DOCUMENT SECTION ->
=======
Brain Science with Ginger Campbell, MD: Neuroscience for Everyone
Episode BS 212: Thomas Metzinger on "The Ego Tunnel" (Encore)
Date: September 22, 2023
Guest: Dr. Thomas Metzinger, philosopher, author of The Ego Tunnel
Host: Dr. Ginger Campbell
Overview
This episode is a replay of Dr. Ginger Campbell’s insightful 2010 interview with philosopher Thomas Metzinger, exploring the ideas behind his influential book The Ego Tunnel. Metzinger bridges philosophy and neuroscience, focusing on the nature of consciousness, the notion of self, the function of conscious experience, and the ethical implications of our growing understanding of the mind. The discussion is accessible yet deep, covering altered states, virtual reality experiments, and how advances in mind science challenge our traditional self-image.
Key Discussion Points & Insights
1. Metzinger’s Background and Motivation
- Interdisciplinary Philosophy: Metzinger details his philosophical education and commitment to bridging philosophy of mind with neuroscience, AI, and neuroethics.
- Purpose for The Ego Tunnel: He aimed to make philosophical issues about consciousness accessible to lay readers and to connect them with ethical and anthropological questions.
“I wanted to try if I can write a book that is accessible to normal people ... which combines just those issues in the field of consciousness research, of which I think these are the important issues everybody should know about.” (03:08)
2. Defining Consciousness
- Consciousness as a Bundle of Problems:
- Metzinger describes consciousness as multifaceted: mind-body problem, intentionality, unity of consciousness, and especially subjectivity.
“It is not one problem. It’s a whole bundle of problems.” (09:38)
- The First-person Perspective:
- The subjective, felt experience is unique to consciousness and central to its mystery.
=======
EXTRACTED INFORMATION ->
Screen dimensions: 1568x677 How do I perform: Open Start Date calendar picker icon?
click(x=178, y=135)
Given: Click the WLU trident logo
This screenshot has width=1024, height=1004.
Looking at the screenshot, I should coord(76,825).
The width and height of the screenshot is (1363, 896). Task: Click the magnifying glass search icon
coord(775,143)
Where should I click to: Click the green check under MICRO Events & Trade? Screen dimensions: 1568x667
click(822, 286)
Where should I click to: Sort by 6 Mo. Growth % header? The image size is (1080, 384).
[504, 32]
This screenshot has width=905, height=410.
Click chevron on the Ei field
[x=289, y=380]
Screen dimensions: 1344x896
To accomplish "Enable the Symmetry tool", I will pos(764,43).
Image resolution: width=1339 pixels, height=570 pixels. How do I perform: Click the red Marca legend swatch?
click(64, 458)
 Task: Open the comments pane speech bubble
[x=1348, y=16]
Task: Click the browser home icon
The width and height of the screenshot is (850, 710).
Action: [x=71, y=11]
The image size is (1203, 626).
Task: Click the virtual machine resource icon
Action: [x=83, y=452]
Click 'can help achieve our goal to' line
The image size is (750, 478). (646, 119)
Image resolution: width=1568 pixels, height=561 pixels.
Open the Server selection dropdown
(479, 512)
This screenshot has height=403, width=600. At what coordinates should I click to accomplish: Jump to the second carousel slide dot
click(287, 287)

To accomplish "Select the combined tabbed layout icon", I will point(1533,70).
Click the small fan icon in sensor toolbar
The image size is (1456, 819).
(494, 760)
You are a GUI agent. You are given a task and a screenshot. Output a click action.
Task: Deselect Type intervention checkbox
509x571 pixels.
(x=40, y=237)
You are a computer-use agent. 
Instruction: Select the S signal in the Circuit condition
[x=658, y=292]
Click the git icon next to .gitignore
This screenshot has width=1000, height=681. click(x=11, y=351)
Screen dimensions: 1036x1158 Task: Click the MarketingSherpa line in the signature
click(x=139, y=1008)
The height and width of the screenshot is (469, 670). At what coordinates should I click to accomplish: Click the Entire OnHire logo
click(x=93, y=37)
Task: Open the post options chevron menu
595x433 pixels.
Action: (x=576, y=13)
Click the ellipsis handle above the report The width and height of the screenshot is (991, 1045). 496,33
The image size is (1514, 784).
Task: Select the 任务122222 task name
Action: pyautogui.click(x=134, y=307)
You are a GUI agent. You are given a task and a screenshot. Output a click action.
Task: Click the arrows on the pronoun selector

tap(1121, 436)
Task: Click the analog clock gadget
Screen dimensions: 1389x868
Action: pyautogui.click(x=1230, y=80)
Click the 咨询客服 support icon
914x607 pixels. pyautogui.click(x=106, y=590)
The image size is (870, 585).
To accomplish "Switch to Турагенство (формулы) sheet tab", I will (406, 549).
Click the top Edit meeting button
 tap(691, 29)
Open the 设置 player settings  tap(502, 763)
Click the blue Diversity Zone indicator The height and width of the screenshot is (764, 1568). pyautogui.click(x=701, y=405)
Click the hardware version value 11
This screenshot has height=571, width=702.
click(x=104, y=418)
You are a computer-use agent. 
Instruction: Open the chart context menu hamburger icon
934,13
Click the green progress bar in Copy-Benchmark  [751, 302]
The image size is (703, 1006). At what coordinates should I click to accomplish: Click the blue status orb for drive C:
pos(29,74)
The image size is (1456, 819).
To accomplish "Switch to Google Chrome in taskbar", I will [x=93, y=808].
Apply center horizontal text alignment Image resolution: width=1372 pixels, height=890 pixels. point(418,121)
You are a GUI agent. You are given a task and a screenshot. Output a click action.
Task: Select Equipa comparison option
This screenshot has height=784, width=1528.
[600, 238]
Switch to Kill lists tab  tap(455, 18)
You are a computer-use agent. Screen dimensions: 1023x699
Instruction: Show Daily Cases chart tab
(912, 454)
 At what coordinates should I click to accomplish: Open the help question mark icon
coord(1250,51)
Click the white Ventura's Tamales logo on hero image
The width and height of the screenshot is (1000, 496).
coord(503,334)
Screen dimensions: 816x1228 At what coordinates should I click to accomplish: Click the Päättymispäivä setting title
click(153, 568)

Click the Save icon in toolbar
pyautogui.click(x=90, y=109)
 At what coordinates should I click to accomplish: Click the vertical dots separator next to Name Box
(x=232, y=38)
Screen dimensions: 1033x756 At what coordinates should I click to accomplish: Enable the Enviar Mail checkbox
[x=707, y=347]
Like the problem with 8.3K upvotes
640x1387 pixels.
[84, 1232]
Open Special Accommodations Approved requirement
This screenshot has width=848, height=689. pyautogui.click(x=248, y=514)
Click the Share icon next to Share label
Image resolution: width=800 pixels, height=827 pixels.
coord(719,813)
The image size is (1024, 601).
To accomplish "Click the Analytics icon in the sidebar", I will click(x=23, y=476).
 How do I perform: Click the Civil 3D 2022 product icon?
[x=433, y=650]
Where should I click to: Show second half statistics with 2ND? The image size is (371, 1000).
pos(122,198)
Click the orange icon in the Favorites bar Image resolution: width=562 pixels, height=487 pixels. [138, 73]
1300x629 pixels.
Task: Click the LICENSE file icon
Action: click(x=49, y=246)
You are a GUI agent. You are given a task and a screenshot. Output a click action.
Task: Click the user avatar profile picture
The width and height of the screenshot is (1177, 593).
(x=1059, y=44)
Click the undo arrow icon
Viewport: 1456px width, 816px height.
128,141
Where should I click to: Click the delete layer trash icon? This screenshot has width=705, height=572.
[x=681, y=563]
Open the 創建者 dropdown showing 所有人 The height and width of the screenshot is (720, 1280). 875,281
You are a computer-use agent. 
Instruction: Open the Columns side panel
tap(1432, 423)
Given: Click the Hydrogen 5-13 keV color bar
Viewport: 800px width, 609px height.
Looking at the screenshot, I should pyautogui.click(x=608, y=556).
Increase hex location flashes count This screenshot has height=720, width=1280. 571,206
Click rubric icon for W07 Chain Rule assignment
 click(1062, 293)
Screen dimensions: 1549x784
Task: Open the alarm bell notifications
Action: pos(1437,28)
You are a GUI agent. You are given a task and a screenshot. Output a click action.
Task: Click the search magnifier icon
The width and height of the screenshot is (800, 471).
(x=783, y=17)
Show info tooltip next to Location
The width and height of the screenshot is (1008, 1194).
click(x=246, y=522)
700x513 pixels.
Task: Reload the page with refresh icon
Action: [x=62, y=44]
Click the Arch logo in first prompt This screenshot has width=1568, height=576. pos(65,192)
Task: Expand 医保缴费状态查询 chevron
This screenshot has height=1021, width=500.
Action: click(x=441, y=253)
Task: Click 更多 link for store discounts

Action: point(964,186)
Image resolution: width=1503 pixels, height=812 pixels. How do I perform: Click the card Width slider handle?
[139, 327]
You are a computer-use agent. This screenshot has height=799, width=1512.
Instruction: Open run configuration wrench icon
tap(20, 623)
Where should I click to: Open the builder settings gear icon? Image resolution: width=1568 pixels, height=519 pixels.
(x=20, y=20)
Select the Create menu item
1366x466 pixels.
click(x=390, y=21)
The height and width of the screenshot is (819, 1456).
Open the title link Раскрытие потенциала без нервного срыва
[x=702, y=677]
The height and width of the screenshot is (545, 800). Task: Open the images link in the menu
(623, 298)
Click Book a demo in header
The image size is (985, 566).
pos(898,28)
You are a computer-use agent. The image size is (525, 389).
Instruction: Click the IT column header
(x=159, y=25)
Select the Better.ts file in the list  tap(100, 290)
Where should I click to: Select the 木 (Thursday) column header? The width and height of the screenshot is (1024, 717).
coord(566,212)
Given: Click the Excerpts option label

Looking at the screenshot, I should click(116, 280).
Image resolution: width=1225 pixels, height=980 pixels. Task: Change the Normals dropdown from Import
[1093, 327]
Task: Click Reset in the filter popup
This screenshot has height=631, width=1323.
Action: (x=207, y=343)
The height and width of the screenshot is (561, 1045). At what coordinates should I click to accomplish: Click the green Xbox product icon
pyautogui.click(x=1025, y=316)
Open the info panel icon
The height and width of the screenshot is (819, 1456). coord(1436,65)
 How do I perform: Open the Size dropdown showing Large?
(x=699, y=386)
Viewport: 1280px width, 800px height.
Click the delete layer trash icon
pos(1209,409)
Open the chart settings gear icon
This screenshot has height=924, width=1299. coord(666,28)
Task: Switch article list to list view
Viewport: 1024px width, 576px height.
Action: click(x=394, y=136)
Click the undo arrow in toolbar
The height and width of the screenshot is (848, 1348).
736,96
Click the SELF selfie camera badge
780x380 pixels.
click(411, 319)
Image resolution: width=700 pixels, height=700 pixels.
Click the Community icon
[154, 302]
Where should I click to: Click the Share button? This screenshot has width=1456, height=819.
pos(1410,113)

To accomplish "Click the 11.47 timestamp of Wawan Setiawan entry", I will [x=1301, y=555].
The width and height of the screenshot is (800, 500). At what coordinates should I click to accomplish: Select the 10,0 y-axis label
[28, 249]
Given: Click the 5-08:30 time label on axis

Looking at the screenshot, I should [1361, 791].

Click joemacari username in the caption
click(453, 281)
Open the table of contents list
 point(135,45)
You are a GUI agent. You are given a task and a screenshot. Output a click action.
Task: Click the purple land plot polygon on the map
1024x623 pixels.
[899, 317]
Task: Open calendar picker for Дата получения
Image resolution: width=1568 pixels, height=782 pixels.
=======
DIRECTION 1 -> According to the podcast episode summary, in what year did the original interview with Thomas Metzinger take place?
DIRECTION 2 -> Continue the podcast episode summary about Thomas Metzinger and "The Ego Tunnel" from where it stops.

RIGHT ANSWER 1 -> 2010

RIGHT ANSWER 2 ->
“My very own sensation of green, or my very own feeling of happiness and relaxation is not a public object… it is, in a sense, which we haven’t fully understood, subjective.” (11:39)
- Working Definition:
- Consciousness as “the appearance of a world” (12:52)—that, whether waking, dreaming, or hallucinating, what matters is the qualitative appearance to the subject.
3. The Ego Tunnel Metaphor & The Illusion of Self
- The ‘Ego Tunnel’:
- Conscious experience is an internal, virtual simulation generated by the brain—the “appearance of a world” is a user illusion.
“Conscious experience is, so to speak, Mother Nature’s own virtual reality … It is a simulated internal space.” (24:39)
- Despite being generated in the brain, it feels as if we are really “in the world.”
- Self as Process, Not Thing:
- Metzinger denies the existence of a substantial self, favoring a process-model:
“What we have called the self… is not a thing, but it’s a process. And it’s a process that’s not always there.” (30:45)
- The Self-model:
- The brain creates an “ego” or “self-model”—a simplified, user-illusion necessary for managing complexity and control.
- The conscious sense of self boots up with wakefulness, is altered in dreams, and vanishes in deep sleep.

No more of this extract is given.